## 依頼内容 A
記録のうち、「Viewport: 1080px width, 476px height.」を含む行から記録の末尾までの範囲を、一字一句違えずに打ち直してもらえますか？両端の行も含めてください。

知恵-1グランプリ

薄板金属で熱の課題を解決するイノベーションパートナー
株式会社最上インクス

機械部品・精密部品の製品化には、"試作"はなくてはならないプロセスである。同社は、標準化された金型を組み合わせることで短納期・低コストを実現した「簡易金型技術」、独自のプレス化を中心とした「薄板金属加工技術」を開発するなど、試作分野で確固とした事業基盤を構築してきた。

今回のプランは、熱交換器に使われる薄型金属フィン(放熱フィン)の試作を世界で初めて事業化するというもの。精密機械、燃料電池、自動車や航空機...。今や、「熱をいかに制御し、放出するか?」が製品性能を高める上で大きな課題となっている。しかし、従来の放熱フィンの試作は、主に切削や射出成型などの方法で行われていたため、時間やコストが相当かかっていた。同社はこれまで培ってきた技術やノウハウを生かし、単に高精度・高品質な試作品を提供するだけでなく、標準化思想に基づいた効率的なフィンの開発・設計・実機試作・量産体制を実現。開発から量産まで一貫して対応することで、製品化までの期間と価格を従来の5分の1程度に削減できるとしている。さまざまな熱交換器メーカーの開発段階からパートナーシップを構築して、下請け加工業からの脱却し、放熱フィンメーカーを目指している。

## 対象の記録

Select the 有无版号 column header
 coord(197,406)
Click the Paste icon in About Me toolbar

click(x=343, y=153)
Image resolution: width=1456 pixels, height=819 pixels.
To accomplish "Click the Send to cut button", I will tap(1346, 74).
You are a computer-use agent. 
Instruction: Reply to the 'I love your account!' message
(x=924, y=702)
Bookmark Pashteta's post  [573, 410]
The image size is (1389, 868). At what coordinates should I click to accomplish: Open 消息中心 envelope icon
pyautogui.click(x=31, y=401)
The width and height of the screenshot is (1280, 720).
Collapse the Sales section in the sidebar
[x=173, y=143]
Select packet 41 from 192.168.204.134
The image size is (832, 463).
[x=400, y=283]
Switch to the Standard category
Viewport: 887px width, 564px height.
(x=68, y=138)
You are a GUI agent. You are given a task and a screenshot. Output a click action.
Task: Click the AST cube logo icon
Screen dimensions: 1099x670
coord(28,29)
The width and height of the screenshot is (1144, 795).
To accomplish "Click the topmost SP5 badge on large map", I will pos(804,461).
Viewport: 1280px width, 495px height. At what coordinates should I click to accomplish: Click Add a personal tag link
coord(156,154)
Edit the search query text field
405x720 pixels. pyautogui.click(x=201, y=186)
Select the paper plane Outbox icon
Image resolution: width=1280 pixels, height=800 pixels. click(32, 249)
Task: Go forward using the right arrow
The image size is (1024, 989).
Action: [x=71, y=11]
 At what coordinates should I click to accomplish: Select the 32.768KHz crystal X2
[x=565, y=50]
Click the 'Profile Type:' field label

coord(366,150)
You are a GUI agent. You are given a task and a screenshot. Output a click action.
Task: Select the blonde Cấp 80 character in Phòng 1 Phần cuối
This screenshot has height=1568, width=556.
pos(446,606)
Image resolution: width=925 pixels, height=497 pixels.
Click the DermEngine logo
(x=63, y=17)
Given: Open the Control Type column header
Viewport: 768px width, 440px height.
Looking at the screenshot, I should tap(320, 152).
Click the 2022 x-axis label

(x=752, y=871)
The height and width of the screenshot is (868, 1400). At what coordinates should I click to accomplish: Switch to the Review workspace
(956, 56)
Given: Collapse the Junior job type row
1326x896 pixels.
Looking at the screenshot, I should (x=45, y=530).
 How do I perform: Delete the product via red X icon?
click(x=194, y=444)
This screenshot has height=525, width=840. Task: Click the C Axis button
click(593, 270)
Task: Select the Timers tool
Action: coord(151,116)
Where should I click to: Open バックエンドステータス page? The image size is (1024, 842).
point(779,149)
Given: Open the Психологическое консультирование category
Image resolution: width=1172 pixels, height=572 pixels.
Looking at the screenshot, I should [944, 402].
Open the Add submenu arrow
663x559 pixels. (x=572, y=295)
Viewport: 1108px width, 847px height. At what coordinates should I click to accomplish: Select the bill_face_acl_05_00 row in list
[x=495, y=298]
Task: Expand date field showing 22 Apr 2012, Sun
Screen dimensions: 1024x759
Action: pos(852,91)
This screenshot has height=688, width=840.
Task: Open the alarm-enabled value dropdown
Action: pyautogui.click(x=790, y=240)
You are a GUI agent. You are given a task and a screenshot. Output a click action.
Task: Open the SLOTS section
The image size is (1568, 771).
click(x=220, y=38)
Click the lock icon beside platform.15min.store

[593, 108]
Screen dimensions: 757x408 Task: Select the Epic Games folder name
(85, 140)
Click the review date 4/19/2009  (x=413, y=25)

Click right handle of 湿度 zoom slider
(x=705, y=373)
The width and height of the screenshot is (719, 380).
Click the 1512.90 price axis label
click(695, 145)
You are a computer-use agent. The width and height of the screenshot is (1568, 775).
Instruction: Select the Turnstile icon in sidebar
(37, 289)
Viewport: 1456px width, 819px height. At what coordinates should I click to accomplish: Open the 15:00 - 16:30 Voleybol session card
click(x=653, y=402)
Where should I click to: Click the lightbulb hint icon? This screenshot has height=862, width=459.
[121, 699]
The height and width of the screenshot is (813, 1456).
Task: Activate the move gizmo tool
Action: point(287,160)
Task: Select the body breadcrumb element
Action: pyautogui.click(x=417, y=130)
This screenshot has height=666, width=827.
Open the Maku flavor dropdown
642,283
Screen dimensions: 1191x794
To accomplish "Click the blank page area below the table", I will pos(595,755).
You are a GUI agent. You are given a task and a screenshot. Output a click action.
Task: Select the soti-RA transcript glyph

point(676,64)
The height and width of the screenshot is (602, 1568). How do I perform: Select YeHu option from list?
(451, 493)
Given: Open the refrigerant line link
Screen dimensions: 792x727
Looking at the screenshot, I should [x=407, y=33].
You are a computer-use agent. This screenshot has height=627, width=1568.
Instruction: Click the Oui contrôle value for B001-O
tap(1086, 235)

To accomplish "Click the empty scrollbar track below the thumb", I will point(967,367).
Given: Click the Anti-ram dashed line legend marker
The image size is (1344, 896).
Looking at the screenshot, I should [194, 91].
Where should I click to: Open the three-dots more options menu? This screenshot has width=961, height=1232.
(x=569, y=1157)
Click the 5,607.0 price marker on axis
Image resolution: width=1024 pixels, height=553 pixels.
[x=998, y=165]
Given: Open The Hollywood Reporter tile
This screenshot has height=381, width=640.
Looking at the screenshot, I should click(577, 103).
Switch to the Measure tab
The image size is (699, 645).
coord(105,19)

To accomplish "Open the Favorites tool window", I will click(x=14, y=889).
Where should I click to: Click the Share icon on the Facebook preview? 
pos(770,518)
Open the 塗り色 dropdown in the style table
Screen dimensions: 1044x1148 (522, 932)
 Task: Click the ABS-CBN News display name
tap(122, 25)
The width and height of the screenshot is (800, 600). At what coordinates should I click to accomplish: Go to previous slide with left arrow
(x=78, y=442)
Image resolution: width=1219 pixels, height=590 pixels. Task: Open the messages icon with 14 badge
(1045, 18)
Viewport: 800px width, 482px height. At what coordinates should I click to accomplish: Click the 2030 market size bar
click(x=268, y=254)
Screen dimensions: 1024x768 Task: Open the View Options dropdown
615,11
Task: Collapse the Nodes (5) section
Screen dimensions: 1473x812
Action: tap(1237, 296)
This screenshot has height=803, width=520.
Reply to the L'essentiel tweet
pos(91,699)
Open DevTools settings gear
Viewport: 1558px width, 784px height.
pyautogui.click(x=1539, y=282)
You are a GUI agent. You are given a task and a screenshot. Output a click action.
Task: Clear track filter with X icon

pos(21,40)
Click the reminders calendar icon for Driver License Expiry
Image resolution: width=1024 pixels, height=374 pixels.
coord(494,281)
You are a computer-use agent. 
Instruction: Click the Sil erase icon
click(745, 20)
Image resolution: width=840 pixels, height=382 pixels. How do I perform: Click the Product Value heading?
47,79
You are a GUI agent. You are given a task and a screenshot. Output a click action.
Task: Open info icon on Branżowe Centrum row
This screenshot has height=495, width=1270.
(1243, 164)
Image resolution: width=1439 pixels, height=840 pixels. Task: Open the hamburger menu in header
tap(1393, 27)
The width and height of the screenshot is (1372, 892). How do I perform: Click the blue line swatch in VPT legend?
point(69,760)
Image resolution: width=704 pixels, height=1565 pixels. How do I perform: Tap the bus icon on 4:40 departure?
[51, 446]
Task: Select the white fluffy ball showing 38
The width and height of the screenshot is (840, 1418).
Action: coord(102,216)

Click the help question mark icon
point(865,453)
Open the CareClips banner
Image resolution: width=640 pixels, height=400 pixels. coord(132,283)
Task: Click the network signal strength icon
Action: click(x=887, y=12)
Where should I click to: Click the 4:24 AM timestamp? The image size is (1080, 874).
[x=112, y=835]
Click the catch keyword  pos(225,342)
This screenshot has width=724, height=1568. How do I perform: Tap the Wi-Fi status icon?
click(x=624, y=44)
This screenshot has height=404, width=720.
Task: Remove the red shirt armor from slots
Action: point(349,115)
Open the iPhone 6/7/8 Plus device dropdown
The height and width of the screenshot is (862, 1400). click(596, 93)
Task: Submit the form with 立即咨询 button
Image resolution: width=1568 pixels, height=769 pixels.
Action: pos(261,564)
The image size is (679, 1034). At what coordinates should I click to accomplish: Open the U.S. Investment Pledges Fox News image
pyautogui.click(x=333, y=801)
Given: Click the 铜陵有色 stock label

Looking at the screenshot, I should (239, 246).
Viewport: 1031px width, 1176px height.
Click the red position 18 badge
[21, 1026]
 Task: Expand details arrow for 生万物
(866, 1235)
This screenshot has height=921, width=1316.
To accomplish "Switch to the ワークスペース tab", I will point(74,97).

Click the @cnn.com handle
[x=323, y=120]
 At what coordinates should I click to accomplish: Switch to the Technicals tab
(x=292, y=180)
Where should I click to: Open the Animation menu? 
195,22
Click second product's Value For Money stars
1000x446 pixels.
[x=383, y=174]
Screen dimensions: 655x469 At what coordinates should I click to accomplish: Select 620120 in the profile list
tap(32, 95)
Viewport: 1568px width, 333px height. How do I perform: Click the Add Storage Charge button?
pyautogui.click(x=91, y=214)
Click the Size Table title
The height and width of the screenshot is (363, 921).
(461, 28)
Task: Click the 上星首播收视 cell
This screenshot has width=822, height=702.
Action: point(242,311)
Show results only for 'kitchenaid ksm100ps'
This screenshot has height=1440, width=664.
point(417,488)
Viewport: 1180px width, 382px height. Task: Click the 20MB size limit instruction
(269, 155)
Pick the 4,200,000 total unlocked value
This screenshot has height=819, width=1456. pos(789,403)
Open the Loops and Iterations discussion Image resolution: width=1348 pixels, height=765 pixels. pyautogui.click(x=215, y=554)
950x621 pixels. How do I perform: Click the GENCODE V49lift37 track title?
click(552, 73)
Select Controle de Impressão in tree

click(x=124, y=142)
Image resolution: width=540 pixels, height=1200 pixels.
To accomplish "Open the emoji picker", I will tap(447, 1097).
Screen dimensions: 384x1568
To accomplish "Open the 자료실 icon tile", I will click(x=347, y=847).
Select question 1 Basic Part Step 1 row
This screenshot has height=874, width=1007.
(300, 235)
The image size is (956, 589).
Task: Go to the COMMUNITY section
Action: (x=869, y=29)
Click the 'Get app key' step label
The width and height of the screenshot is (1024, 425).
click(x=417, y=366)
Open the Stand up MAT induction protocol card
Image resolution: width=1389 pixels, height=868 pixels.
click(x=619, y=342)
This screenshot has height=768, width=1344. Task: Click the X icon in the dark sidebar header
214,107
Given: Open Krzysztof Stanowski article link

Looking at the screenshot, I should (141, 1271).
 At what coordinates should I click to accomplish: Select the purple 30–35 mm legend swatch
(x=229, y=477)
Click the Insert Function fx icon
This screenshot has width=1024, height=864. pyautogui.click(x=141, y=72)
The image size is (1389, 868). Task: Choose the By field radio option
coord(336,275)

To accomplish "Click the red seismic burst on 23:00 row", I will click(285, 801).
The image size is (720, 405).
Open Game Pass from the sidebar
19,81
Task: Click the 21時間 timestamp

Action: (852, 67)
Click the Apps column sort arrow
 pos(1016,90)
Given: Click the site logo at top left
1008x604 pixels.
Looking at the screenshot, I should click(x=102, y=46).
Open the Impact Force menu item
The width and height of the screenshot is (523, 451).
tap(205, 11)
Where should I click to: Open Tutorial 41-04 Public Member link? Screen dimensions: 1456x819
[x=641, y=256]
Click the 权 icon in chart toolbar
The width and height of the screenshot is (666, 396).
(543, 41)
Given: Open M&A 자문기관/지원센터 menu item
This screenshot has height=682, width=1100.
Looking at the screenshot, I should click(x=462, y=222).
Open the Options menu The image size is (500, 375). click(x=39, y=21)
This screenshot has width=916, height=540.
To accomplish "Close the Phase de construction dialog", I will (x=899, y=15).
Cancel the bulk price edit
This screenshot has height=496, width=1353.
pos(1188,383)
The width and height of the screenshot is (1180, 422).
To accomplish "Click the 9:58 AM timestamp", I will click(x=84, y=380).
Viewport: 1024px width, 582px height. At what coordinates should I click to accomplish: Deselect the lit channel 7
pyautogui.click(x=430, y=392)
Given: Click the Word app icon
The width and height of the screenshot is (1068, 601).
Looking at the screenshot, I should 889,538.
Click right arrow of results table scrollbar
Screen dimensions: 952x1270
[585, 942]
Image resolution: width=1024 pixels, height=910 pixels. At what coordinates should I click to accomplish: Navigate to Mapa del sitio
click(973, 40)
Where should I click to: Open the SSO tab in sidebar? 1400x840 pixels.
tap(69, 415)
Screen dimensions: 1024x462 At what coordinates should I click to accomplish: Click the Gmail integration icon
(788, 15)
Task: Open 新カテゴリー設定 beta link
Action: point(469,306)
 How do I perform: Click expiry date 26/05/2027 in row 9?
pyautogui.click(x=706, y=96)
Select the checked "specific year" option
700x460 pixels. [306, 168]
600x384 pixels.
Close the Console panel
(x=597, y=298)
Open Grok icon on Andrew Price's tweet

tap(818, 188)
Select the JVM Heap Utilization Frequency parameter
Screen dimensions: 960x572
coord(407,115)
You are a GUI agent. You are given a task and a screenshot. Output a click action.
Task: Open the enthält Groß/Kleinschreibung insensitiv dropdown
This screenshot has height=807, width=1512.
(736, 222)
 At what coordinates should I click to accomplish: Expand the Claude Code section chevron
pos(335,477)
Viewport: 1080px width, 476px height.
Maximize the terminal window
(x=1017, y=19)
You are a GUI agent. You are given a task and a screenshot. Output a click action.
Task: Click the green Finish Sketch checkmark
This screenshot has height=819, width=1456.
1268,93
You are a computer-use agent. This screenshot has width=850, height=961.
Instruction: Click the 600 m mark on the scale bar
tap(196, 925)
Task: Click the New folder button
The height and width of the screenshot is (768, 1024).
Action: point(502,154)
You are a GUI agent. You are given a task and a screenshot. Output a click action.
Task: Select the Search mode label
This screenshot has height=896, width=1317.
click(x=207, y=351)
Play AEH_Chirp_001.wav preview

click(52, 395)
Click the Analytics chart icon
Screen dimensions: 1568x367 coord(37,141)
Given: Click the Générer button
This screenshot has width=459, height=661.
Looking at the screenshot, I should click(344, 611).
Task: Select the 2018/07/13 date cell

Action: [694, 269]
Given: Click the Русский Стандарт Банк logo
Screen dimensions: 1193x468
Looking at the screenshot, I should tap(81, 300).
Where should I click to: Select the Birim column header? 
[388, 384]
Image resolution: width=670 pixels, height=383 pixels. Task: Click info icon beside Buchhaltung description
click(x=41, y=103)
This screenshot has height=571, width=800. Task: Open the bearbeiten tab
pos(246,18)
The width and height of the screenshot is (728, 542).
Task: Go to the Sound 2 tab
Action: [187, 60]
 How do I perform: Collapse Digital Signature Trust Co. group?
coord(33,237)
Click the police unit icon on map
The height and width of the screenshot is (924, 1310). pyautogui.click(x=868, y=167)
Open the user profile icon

## 依頼内容 B
最上インクスの放熱フィン事業についての文章を、最後の文の後から書き継いでもらえますか？

## 結果 A
Viewport: 1080px width, 476px height.
Maximize the terminal window
(x=1017, y=19)
You are a GUI agent. You are given a task and a screenshot. Output a click action.
Task: Click the green Finish Sketch checkmark
This screenshot has height=819, width=1456.
1268,93
You are a computer-use agent. This screenshot has width=850, height=961.
Instruction: Click the 600 m mark on the scale bar
tap(196, 925)
Task: Click the New folder button
The height and width of the screenshot is (768, 1024).
Action: point(502,154)
You are a GUI agent. You are given a task and a screenshot. Output a click action.
Task: Select the Search mode label
This screenshot has height=896, width=1317.
click(x=207, y=351)
Play AEH_Chirp_001.wav preview

click(52, 395)
Click the Analytics chart icon
Screen dimensions: 1568x367 coord(37,141)
Given: Click the Générer button
This screenshot has width=459, height=661.
Looking at the screenshot, I should click(344, 611).
Task: Select the 2018/07/13 date cell

Action: [694, 269]
Given: Click the Русский Стандарт Банк logo
Screen dimensions: 1193x468
Looking at the screenshot, I should tap(81, 300).
Where should I click to: Select the Birim column header? 
[388, 384]
Image resolution: width=670 pixels, height=383 pixels. Task: Click info icon beside Buchhaltung description
click(x=41, y=103)
This screenshot has height=571, width=800. Task: Open the bearbeiten tab
pos(246,18)
The width and height of the screenshot is (728, 542).
Task: Go to the Sound 2 tab
Action: [187, 60]
 How do I perform: Collapse Digital Signature Trust Co. group?
coord(33,237)
Click the police unit icon on map
The height and width of the screenshot is (924, 1310). pyautogui.click(x=868, y=167)
Open the user profile icon

## 結果 B
まずは、特に高い品質が要求される自動車、燃料電池、航空機の三市場にターゲットを絞って、ビジネスを進めていく。あらゆる製品が小型化・高性能化していく中で、"熱"を切り口に、ものづくりのイノベーションを図る。


■審査委員長の目:龍谷大学 教授 佐藤 研司

薄板金属加工を専門とする同社が、技術的ノウハウを活かし、自社規格の放熱フィンをベースに、最適な形状の提案や開発、実機試作、量産までを行うメーカーモデル構築を目指す。これまでに試作加工等で蓄積した短納期で安価な製造ノウハウを活かし、放熱フィンの専門メーカーとして独自性を広く認知させることが課題である。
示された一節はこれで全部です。